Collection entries
• • •
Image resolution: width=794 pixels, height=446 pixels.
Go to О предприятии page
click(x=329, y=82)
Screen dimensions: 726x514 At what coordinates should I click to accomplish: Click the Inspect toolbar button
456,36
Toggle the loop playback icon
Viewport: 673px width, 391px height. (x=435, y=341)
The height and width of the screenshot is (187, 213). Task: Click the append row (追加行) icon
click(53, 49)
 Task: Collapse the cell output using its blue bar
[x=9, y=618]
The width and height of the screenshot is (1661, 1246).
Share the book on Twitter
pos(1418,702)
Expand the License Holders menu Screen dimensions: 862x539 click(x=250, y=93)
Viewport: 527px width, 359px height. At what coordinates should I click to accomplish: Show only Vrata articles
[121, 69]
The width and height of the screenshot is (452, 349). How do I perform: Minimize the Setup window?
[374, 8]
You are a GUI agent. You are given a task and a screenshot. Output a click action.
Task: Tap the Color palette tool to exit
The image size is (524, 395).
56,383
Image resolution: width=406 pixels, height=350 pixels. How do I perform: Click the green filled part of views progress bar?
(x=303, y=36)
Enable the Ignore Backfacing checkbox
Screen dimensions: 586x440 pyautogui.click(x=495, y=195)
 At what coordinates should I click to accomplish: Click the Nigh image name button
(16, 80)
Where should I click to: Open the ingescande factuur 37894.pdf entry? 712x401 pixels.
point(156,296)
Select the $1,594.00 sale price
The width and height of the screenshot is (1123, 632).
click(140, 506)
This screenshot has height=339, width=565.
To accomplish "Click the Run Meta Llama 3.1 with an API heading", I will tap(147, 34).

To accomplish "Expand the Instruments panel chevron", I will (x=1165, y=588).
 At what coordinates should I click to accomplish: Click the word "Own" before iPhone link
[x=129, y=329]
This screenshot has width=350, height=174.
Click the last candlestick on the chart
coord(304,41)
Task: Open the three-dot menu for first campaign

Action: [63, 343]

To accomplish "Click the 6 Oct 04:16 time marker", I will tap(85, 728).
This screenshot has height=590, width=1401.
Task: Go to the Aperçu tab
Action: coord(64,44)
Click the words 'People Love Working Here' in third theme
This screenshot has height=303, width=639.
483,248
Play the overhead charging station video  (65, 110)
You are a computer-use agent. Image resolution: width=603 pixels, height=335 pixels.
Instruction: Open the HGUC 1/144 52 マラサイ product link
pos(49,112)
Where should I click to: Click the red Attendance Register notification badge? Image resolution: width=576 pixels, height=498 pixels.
• • •
● Exercise goal
Up to and including the line with "The width and height of the screenshot is (1661, 1246).", repeat the data exactly, starting from its first line; nothing else belongs in the response.

● Exercise output
Image resolution: width=794 pixels, height=446 pixels.
Go to О предприятии page
click(x=329, y=82)
Screen dimensions: 726x514 At what coordinates should I click to accomplish: Click the Inspect toolbar button
456,36
Toggle the loop playback icon
Viewport: 673px width, 391px height. (x=435, y=341)
The height and width of the screenshot is (187, 213). Task: Click the append row (追加行) icon
click(53, 49)
 Task: Collapse the cell output using its blue bar
[x=9, y=618]
The width and height of the screenshot is (1661, 1246).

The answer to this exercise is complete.